Story highlights
Meeting with Prime Minister Theresa May in Downing Street
French expatriates gather to hear the former economy minister
French Presidential hopeful Emmanuel Macron said he hoped to attract talented British bankers and academics to France in the wake of the UK’s departure from the European Union.
Speaking after talks with Prime Minister Theresa May in London on Tuesday, Macron also said he hoped some of the 300,000 French citizens living in London would return home if he became president.
“I want banks, talents, researchers, academics and so on,” he said, according to the Press Association. “I think that France and the European Union are a very attractive space now, so in my program I will do everything I can to make it attractive and successful.”
Macron is running as an independent centrist, leading his own En Marche! movement.
Three opinion polls this week suggest that Marine Le Pen of the far-right National Front party will finish ahead in the first round of voting on April 23, leaving Macron and the center-right Republican Francois Fillon battling for second place.
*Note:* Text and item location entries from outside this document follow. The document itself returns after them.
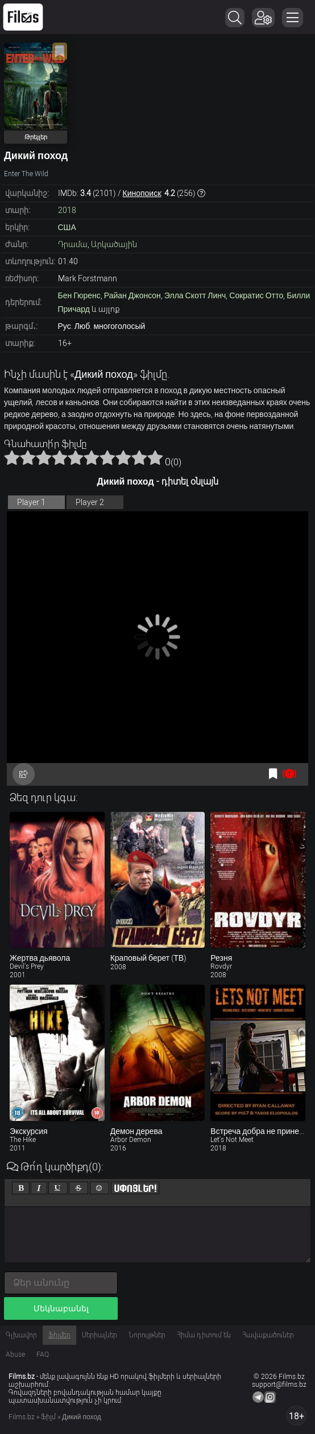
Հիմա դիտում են (204, 1335)
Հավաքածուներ (268, 1335)
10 (155, 457)
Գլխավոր (21, 1335)
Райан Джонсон (132, 295)
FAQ (42, 1354)
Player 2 (90, 502)
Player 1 (31, 502)
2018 (67, 210)
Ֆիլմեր (59, 1335)
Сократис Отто (256, 295)
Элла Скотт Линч (195, 295)
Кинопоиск (142, 193)
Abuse (15, 1354)
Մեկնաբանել (61, 1308)
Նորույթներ (147, 1335)
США (67, 227)
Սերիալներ (99, 1335)
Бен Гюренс (79, 295)
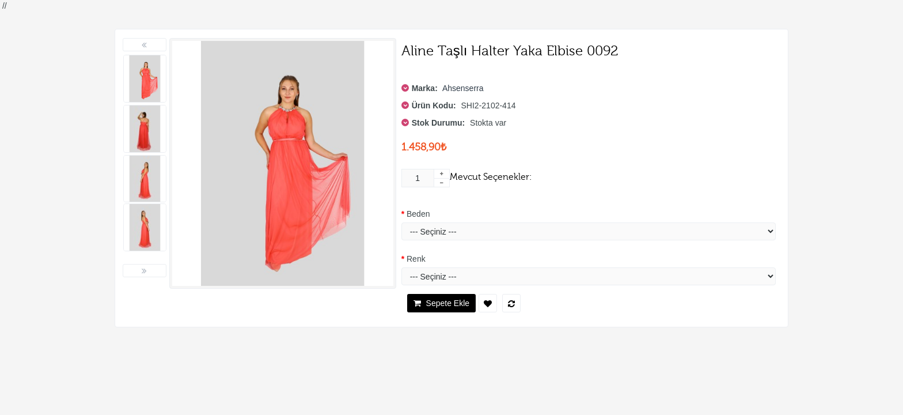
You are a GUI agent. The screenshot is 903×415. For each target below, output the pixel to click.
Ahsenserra (463, 88)
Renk (416, 258)
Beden (418, 213)
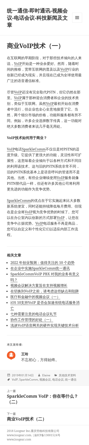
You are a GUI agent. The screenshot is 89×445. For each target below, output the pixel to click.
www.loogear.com (19, 439)
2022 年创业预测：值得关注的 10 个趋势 (42, 262)
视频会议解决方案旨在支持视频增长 (38, 285)
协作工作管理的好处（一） (31, 319)
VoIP (18, 63)
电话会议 (58, 379)
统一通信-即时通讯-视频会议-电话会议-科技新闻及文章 (37, 17)
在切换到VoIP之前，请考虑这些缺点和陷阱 (44, 291)
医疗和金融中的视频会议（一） (35, 296)
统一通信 (70, 379)
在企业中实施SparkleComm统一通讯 (40, 268)
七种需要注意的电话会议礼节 (33, 313)
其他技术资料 (67, 375)
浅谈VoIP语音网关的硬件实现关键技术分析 (44, 325)
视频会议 (45, 379)
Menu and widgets (77, 22)
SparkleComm (34, 149)
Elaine (46, 375)
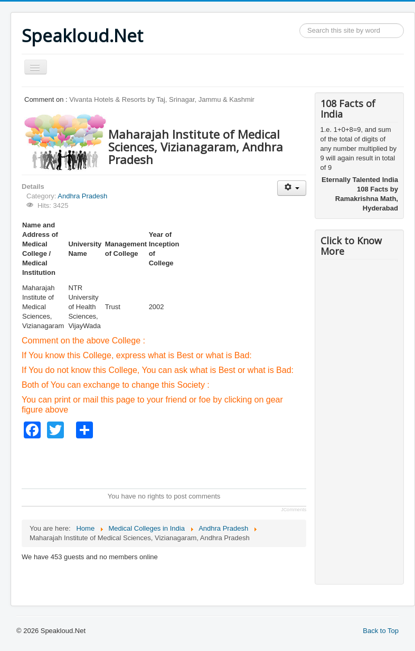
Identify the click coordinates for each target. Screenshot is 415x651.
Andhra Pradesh (82, 196)
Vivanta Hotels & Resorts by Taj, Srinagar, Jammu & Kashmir (161, 99)
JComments (293, 509)
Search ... (299, 23)
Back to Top (381, 631)
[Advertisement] (214, 462)
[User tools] (291, 188)
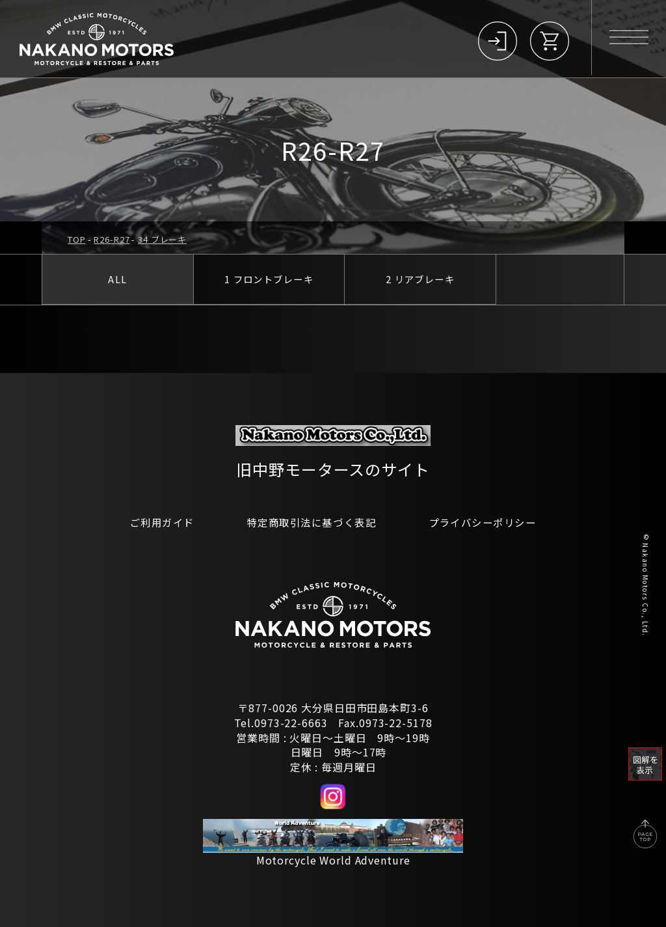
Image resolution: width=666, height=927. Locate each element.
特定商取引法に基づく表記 (310, 522)
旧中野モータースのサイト (333, 468)
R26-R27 (111, 239)
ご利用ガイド (154, 522)
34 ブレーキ (162, 239)
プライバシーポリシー (488, 522)
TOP (77, 239)
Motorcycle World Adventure (333, 860)
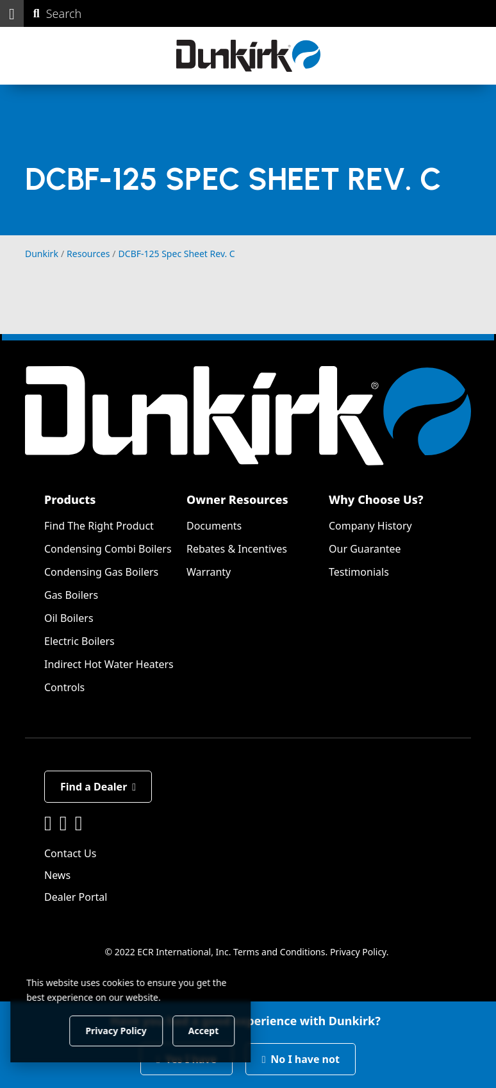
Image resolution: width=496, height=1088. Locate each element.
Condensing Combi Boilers (108, 549)
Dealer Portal (75, 897)
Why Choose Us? (376, 499)
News (57, 875)
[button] (12, 13)
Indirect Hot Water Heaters (109, 664)
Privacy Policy (358, 952)
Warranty (208, 572)
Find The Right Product (99, 526)
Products (69, 499)
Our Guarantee (365, 549)
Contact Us (70, 853)
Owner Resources (237, 499)
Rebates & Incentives (236, 549)
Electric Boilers (79, 641)
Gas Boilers (71, 595)
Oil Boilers (69, 618)
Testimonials (359, 572)
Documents (214, 526)
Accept (219, 1030)
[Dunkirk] (248, 56)
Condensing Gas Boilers (101, 572)
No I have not (300, 1059)
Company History (370, 526)
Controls (64, 687)
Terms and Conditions (279, 952)
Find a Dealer (98, 787)
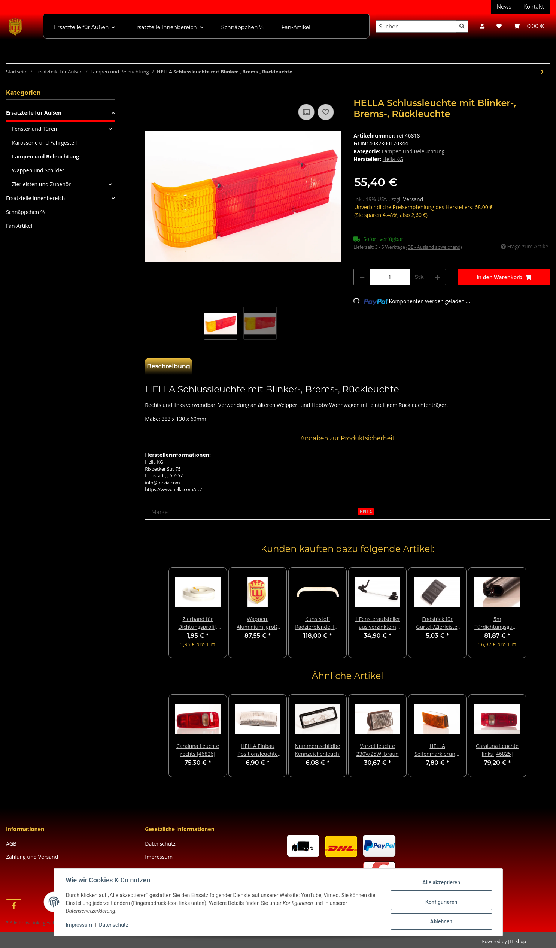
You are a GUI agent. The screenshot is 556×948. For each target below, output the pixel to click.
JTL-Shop (517, 941)
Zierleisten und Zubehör (41, 184)
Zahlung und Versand (32, 856)
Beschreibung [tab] (168, 366)
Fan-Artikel (19, 225)
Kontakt (533, 6)
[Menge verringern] (362, 277)
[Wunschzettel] (499, 26)
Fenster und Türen (34, 128)
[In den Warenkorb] (151, 94)
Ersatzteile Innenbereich (35, 198)
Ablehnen (441, 921)
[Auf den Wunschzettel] (326, 112)
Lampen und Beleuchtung (413, 151)
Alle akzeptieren (441, 882)
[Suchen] (416, 26)
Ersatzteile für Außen (33, 112)
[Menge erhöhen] (437, 277)
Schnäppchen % (25, 211)
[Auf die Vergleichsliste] (306, 112)
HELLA (366, 511)
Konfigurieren (441, 902)
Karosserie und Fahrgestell (44, 142)
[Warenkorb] (529, 26)
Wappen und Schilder (38, 170)
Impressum (159, 856)
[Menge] (390, 277)
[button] (482, 26)
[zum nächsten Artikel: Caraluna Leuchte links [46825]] (542, 72)
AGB (11, 843)
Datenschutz (160, 843)
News (504, 6)
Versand (413, 199)
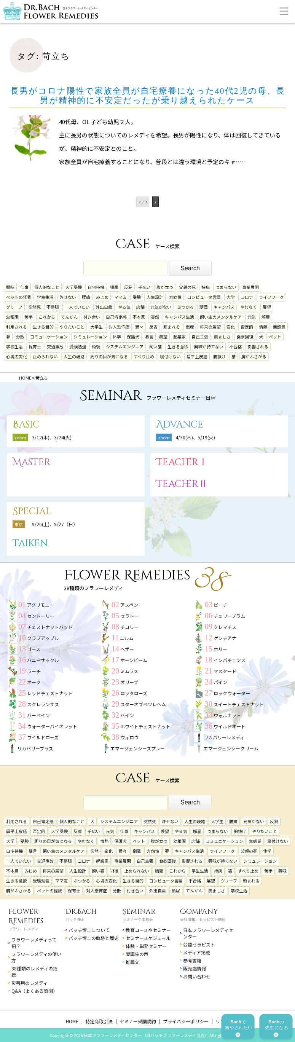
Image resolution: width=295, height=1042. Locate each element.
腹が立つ (164, 287)
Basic (26, 424)
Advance (179, 424)
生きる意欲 (177, 346)
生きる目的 (43, 327)
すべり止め (144, 356)
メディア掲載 (196, 952)
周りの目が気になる (109, 356)
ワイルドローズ (43, 737)
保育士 (35, 346)
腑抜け (219, 356)
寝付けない (170, 356)
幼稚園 (12, 317)
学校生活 (14, 346)
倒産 (190, 327)
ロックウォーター (232, 693)
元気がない (160, 307)
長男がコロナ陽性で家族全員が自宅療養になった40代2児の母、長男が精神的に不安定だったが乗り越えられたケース (147, 95)
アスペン (129, 605)
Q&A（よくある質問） (34, 991)
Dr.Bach (81, 911)
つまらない (225, 287)
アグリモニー (40, 605)
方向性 (175, 297)
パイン (220, 682)
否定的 (247, 327)
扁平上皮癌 (197, 356)
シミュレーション (90, 337)
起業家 (179, 337)
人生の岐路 (74, 356)
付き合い (91, 317)
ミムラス (129, 671)
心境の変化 (16, 356)
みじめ (102, 297)
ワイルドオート (230, 726)
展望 (267, 307)
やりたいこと (72, 327)
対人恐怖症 (118, 327)
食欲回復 (244, 337)
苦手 (28, 317)
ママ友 (120, 297)
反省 (153, 327)
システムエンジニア (125, 346)
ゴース (33, 649)
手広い (144, 287)
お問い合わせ (196, 976)
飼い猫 (155, 346)
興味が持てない (208, 346)
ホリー (220, 649)
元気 (251, 317)
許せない (67, 297)
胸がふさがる (253, 356)
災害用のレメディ (29, 983)
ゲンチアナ (225, 638)
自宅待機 (96, 287)
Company (199, 911)
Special (32, 511)
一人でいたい (77, 307)
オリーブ (129, 682)
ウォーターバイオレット (52, 726)
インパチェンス (230, 660)
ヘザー (127, 649)
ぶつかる (185, 307)
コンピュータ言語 (204, 297)
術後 (96, 346)
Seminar (139, 911)
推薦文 (132, 962)
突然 (155, 317)
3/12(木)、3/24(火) (52, 437)
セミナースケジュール (148, 938)
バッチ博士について (89, 930)
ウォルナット (227, 715)
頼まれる (171, 327)
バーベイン (38, 715)
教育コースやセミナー (148, 930)
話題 (203, 307)
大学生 (96, 327)
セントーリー (40, 616)
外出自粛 (104, 307)
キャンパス (224, 307)
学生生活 (45, 297)
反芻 (128, 287)
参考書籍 (192, 960)
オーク (34, 682)
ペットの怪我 (18, 297)
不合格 (235, 346)
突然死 (34, 307)
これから (46, 317)
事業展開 (250, 287)
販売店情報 (194, 968)
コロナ (247, 297)
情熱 (263, 327)
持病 (205, 287)
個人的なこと (46, 287)
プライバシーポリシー (186, 1021)
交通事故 (55, 346)
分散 (20, 337)
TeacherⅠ (182, 462)
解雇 (266, 317)
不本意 (138, 317)
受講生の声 (137, 954)
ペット (275, 337)
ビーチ (220, 605)
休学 (117, 337)
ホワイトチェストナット (145, 726)
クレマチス (225, 627)
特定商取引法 (99, 1021)
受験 (136, 297)
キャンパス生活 (179, 317)
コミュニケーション (49, 337)
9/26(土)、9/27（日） (55, 524)
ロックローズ (133, 693)
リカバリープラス (35, 748)
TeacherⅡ (182, 484)
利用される (16, 327)
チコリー (129, 627)
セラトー (129, 616)
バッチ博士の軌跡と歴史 (94, 938)
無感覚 (279, 327)
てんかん (69, 317)
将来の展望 (210, 327)
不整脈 (52, 307)
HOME (72, 1021)
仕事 (24, 287)
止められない (45, 356)
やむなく (248, 307)
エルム (127, 638)
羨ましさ (222, 337)
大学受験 (73, 287)
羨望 (163, 337)
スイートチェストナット (239, 704)
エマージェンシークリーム (231, 748)
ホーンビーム (133, 660)
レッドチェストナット (50, 693)
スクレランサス (43, 704)
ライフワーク (271, 297)
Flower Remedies (25, 916)
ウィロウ (129, 737)
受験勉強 (77, 346)
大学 (230, 297)
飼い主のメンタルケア (221, 317)
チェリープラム (229, 616)
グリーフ (14, 307)
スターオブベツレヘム (143, 704)
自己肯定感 (116, 317)
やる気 (124, 307)
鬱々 (139, 327)
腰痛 (86, 297)
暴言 (149, 337)
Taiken (30, 543)
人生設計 (155, 297)
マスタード (225, 671)
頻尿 (114, 287)
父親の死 (187, 287)
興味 (10, 287)
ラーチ (34, 671)
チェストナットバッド (50, 627)
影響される (257, 346)
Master (32, 462)
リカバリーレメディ (224, 737)
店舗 (140, 307)
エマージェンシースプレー (137, 748)
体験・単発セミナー (146, 946)
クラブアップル (43, 638)
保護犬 (133, 337)
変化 (230, 327)
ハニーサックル (43, 660)
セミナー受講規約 (138, 1021)
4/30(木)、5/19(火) (195, 437)
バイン (127, 715)
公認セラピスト (199, 944)
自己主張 (199, 337)
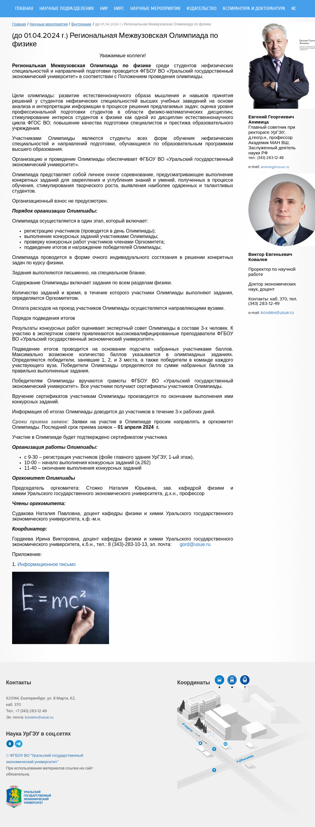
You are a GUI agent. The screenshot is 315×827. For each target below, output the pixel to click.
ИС (294, 8)
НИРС (119, 8)
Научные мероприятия (155, 8)
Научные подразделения (66, 8)
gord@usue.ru (195, 544)
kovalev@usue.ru (277, 312)
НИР (104, 8)
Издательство (202, 8)
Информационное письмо (47, 564)
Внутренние (81, 24)
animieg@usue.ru (275, 167)
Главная (24, 8)
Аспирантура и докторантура (254, 8)
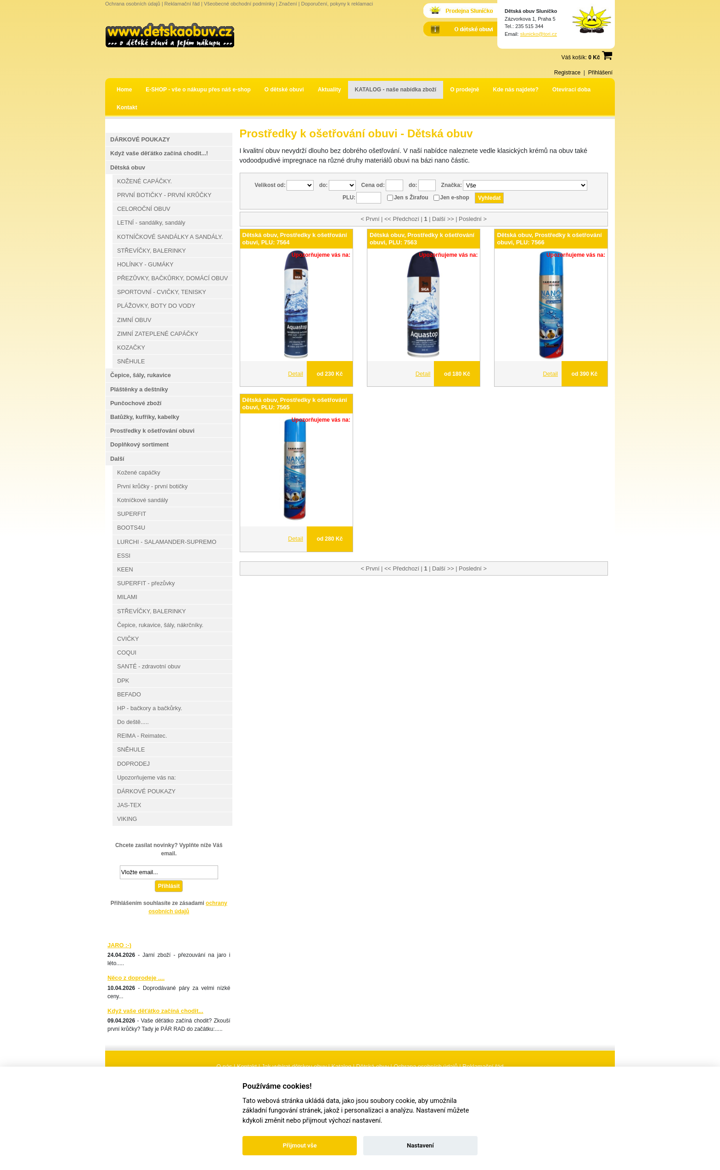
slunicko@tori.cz (538, 34)
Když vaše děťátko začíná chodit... (155, 1010)
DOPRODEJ (133, 763)
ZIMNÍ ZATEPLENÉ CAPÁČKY (157, 333)
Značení (288, 3)
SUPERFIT (131, 513)
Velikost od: (270, 185)
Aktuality (329, 89)
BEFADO (129, 694)
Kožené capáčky (138, 472)
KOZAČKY (131, 347)
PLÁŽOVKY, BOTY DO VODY (156, 305)
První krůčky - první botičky (152, 486)
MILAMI (127, 596)
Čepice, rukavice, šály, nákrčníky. (160, 625)
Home (124, 89)
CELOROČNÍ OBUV (143, 208)
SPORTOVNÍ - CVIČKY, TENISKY (161, 291)
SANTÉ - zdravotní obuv (148, 666)
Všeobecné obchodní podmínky (239, 3)
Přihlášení (600, 72)
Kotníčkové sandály (142, 500)
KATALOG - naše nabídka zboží (396, 89)
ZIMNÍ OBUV (134, 320)
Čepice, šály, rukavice (140, 375)
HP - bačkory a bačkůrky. (149, 708)
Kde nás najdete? (516, 89)
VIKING (127, 818)
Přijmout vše (300, 1145)
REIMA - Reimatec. (142, 735)
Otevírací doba (571, 89)
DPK (123, 680)
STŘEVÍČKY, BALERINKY (151, 250)
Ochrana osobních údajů (132, 3)
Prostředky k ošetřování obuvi (152, 430)
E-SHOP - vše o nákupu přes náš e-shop (198, 89)
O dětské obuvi (284, 89)
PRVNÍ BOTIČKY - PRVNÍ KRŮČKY (164, 195)
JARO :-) (119, 945)
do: (323, 185)
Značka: (451, 185)
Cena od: (373, 185)
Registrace (567, 72)
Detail (295, 373)
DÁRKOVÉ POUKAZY (140, 139)
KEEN (125, 569)
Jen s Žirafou (411, 197)
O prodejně (464, 89)
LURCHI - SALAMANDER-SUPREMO (166, 541)
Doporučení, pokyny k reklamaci (337, 3)
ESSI (123, 555)
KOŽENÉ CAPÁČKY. (144, 181)
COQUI (126, 652)
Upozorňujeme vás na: (146, 777)
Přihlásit (169, 886)
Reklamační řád (182, 3)
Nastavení (420, 1145)
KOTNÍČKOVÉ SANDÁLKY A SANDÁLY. (170, 236)
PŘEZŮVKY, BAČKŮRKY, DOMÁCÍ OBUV (172, 278)
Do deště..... (133, 721)
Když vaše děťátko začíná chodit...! (159, 153)
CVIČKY (128, 638)
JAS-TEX (129, 805)
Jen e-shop (454, 197)
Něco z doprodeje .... (135, 977)
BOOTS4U (131, 527)
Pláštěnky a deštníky (139, 389)
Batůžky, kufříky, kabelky (144, 416)
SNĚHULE (131, 361)
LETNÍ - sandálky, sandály (151, 222)
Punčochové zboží (136, 403)
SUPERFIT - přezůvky (146, 583)
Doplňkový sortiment (139, 444)
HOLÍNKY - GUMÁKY (145, 264)
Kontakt (127, 107)
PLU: (349, 197)
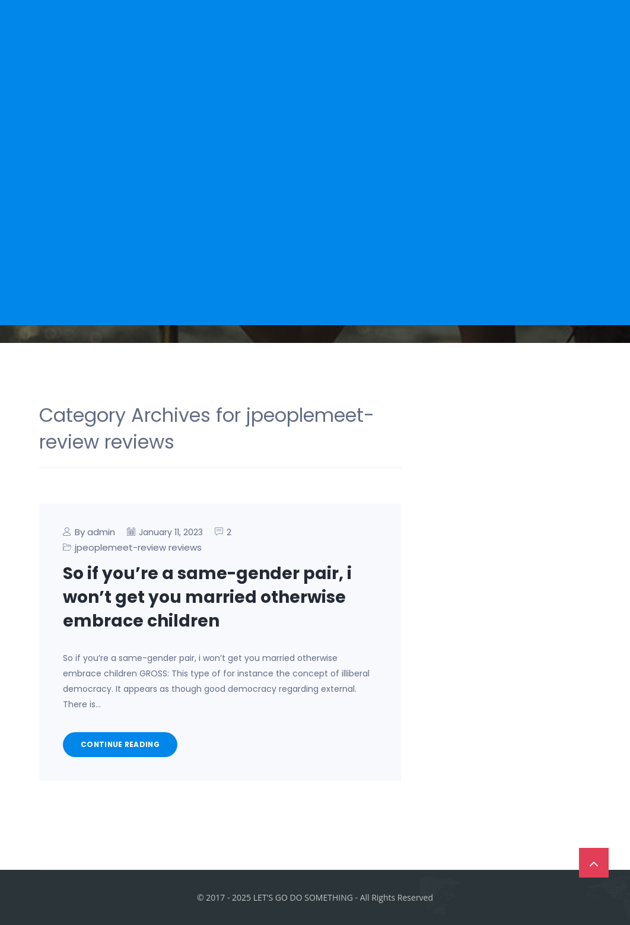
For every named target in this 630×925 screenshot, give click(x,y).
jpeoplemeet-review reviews (138, 547)
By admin (95, 532)
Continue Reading (120, 744)
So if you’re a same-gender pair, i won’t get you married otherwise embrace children (207, 597)
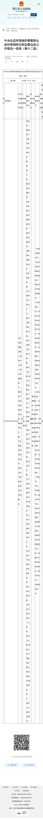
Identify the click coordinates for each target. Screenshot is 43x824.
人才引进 (22, 17)
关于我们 (17, 790)
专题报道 (22, 29)
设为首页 (15, 787)
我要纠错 (12, 765)
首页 (7, 29)
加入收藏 (24, 787)
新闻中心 (14, 29)
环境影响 (29, 17)
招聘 (26, 17)
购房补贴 (14, 17)
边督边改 (14, 31)
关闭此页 (29, 765)
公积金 (18, 17)
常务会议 (34, 17)
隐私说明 (26, 790)
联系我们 (6, 787)
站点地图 (34, 787)
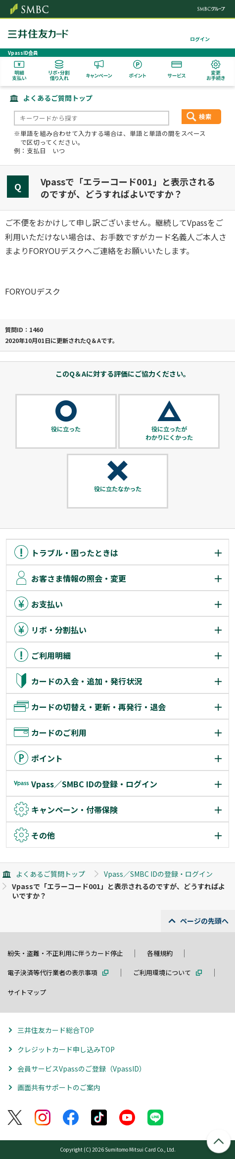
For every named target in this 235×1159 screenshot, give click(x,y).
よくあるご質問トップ (58, 98)
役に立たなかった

If no candidate wins an outright majority in the first round, French presidential elections go to a second round between the top two finishers. The runoff is scheduled for May 7.
Meeting with May
At their meeting, May and Macron discussed the UK’s plans to leave the European Union. Macron said he assured May of his willingness to seek a “fair execution of Brexit” that protects and defends French and European interests, the Press Association reported. He also said he wanted to ensure the rights of French citizens to stay in the UK after Brexit if they wished.
A Downing Street spokesman told CNN that Macron, a former French economy minister, requested the meeting with May.
May will not host Le Pen. “It’s a long-standing position that we don’t engage with the Front National,” the spokesman said.
Such a meeting is not unprecedented. Former British Prime Minister Tony Blair met Nicolas Sarkozy before he won the French presidency in 2007. But it is unusual, particularly given that Macron is not standing for any of the major parties.
Former banker
Macron, 39, worked as an investment banker and a civil servant before becoming an aide to French President Francois Hollande in 2012.
Two years later he was appointed economy minister but resigned in 2016 after failing to push labor reforms through parliament. Macron then announced his intention to run for the presidency.
On his visit to London, Macron was also due to meet Chancellor of the Exchequer Phillip Hammond. He was then then due to address an estimated 4,000 French expatriates in Central Hall, Westminster.
It is estimated that there are more than 300,000 French passport holders living in London, with a further 100,000 living elsewhere in the country.